Während Myrtle in eine gnädige Ohnmacht versinkt, weil dies alles für ihre Nerven zu viel wird, bleibt Art allein übrig, sie beide, ihren Vater und den Tag zu retten. Doch wie kann man Piraten dazu bringen, einem zu helfen, und warum ist das alles geschehen?
„Lerchenlicht“ ist zwar in erster Linie eine Geschichte, dass sich an junge Leser ab zehn Jahren richtet, kann aber auch von älteren Zuhörern genossen werden, da der Autor nicht mit Anspielungen und Reminiszenzen auf die Klassiker geizt.
Zeitweise fühlt man sich durchaus in die Welt der Romane von Jules Verne versetzt. Dazu kommt ein ordentlicher Schuss Abenteuerroman und die eigentümliche Atmosphäre, die das Victorianische Zeitalter so mit sich bringt.
Natürlich gehen die Figuren nicht sonderlich in die tiefe und sind auf wenige archetypische Elemente reduziert – Art ist ein neugieriger und altkluger Lausbub, während seine ältere Schwester typisch zickig für einen Teenager reagiert und glücklicherweise über weite Strecken der Geschichte nicht bei Bewusstsein ist, aber das bietet die Gelegenheit die Geschichte schneller voran zu treiben. Und dabei erleben sie einziges in einer verrückten und skurrilen Welt, in der die Briten ihr Empire auf das Universum ausgeweitet haben und die Raumschiffe selbst wie alte Segelschiffe aussehen.
Rufus Beck, der ja schon durch „Harry Potter“ erprobt darin ist, eigenwillige Charaktere in Szene zu setzen, kann auch diesmal punkten und die Geschichte durch seine Stimme zum Leben erwecken.
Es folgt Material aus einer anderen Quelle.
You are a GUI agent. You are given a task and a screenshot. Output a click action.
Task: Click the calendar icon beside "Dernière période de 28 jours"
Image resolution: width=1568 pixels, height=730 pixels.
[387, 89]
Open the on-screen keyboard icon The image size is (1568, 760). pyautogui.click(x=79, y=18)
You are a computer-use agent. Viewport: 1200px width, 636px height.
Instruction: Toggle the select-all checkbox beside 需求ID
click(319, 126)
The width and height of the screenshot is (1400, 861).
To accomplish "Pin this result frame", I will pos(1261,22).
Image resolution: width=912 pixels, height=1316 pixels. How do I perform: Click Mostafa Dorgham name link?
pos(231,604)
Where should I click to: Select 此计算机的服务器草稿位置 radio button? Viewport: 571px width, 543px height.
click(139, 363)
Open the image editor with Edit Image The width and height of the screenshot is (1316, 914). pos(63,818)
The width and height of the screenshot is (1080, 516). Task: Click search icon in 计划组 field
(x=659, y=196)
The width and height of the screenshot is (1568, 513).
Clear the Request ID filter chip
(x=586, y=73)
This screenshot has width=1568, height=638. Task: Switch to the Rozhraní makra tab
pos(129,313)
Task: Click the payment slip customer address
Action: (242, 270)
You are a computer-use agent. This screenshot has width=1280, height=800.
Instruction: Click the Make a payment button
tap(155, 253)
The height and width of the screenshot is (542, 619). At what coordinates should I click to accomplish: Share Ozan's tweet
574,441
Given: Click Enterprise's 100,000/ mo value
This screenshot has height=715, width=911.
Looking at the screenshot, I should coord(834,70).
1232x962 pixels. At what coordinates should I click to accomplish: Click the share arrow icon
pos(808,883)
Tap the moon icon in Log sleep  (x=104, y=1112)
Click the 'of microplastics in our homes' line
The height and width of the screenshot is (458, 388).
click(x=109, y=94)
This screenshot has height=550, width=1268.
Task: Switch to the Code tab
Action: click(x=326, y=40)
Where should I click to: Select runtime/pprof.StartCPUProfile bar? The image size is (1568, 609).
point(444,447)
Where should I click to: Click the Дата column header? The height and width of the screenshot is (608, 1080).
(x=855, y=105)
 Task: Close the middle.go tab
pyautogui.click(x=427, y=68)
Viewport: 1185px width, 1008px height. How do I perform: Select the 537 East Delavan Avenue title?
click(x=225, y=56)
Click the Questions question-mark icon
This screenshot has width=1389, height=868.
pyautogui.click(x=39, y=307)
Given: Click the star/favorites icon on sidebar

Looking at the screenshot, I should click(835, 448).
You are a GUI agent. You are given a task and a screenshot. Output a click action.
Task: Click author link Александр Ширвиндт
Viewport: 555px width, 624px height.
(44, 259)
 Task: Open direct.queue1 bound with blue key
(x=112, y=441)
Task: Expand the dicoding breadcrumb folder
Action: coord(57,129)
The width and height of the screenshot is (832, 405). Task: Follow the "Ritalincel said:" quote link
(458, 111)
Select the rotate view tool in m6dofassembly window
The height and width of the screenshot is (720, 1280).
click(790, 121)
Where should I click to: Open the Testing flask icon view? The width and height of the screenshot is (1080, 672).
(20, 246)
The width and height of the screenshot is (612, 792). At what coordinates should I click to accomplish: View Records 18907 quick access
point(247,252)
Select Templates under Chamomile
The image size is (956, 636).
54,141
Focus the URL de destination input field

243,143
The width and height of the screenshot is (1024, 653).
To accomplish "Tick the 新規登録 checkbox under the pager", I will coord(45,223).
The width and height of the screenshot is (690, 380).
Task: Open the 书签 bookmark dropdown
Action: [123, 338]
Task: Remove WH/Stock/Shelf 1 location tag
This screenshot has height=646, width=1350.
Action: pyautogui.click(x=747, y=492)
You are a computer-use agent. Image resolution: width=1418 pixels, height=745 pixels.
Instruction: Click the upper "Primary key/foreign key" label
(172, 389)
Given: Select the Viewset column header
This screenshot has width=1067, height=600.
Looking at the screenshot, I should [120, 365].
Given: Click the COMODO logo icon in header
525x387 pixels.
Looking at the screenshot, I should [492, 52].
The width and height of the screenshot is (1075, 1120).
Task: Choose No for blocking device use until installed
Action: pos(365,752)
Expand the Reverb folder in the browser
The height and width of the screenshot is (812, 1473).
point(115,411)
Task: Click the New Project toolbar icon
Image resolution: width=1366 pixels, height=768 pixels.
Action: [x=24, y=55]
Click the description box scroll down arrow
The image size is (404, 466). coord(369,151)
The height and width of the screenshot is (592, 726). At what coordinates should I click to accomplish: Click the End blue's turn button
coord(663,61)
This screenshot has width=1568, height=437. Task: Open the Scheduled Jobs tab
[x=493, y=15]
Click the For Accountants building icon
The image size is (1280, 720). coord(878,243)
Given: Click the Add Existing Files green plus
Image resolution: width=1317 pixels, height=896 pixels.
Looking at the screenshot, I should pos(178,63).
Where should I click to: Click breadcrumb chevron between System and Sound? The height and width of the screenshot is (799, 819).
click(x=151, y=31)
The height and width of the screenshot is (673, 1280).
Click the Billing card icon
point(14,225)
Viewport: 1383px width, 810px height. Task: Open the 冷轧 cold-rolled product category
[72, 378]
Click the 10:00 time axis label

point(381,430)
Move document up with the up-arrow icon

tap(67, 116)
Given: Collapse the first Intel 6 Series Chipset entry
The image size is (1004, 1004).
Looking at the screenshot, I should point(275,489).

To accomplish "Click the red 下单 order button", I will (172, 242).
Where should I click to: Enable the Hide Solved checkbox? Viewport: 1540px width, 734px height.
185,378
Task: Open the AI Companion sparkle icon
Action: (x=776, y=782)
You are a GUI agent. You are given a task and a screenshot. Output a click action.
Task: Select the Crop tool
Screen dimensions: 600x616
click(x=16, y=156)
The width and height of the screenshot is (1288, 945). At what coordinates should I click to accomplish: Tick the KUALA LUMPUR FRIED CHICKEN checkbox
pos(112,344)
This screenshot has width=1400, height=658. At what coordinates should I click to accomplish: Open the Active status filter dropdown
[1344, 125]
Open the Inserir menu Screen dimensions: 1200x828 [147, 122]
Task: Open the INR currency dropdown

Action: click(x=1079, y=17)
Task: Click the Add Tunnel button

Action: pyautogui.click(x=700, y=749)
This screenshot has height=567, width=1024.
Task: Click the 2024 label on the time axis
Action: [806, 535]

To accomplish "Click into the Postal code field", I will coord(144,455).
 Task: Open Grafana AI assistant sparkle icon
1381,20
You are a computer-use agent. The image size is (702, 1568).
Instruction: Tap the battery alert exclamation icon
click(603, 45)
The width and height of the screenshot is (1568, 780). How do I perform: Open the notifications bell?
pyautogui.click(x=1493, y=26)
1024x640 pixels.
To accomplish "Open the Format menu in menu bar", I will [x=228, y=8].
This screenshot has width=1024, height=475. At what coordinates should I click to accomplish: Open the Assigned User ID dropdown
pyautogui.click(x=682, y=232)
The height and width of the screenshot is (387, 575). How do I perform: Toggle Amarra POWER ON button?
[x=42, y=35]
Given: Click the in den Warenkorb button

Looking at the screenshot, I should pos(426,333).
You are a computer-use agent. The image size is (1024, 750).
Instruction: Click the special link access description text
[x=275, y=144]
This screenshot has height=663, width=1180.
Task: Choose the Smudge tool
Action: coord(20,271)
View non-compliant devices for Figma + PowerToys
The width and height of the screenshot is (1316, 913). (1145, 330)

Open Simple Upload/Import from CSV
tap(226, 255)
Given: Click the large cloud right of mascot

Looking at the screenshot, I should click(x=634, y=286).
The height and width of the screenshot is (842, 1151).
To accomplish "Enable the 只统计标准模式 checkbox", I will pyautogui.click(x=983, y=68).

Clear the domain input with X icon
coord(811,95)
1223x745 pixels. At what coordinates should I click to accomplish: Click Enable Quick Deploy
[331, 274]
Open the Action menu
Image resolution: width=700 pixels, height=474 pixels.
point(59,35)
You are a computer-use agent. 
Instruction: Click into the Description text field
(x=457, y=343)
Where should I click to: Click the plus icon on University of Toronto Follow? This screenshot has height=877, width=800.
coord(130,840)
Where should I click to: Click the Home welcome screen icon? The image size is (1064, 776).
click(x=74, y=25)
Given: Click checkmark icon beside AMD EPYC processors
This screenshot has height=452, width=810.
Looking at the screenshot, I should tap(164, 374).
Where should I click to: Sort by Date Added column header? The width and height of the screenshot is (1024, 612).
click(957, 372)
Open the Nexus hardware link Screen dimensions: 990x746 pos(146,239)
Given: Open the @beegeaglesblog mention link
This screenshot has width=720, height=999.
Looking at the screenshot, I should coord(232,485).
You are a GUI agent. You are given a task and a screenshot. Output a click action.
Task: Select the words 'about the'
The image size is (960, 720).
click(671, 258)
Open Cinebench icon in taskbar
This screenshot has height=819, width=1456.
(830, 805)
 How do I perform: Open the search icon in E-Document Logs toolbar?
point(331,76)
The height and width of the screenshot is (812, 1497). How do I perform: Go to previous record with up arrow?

Er gibt jeder Figur eine unverwechselbare Stimme und bewahrt ein wenig die Atmosphäre, die er auch schon bei J. K. Rowlings Werk benutzte, um die exotische und ein wenig abgedrehte Stimmung einzufangen. Das tröstet darüber hinweg, dass man im Hörbuch auf die schönen Illustrationen von David Wyatt verzichten muss.
Damit ist „Lerchenlicht“ spannende Unterhaltung für jung und alt – Kinder wird das abgedrehte Szenario gefallen, während Erwachsene nostalgische Gefühle entwickeln und die vielen kleinen Andeutungen genießen können.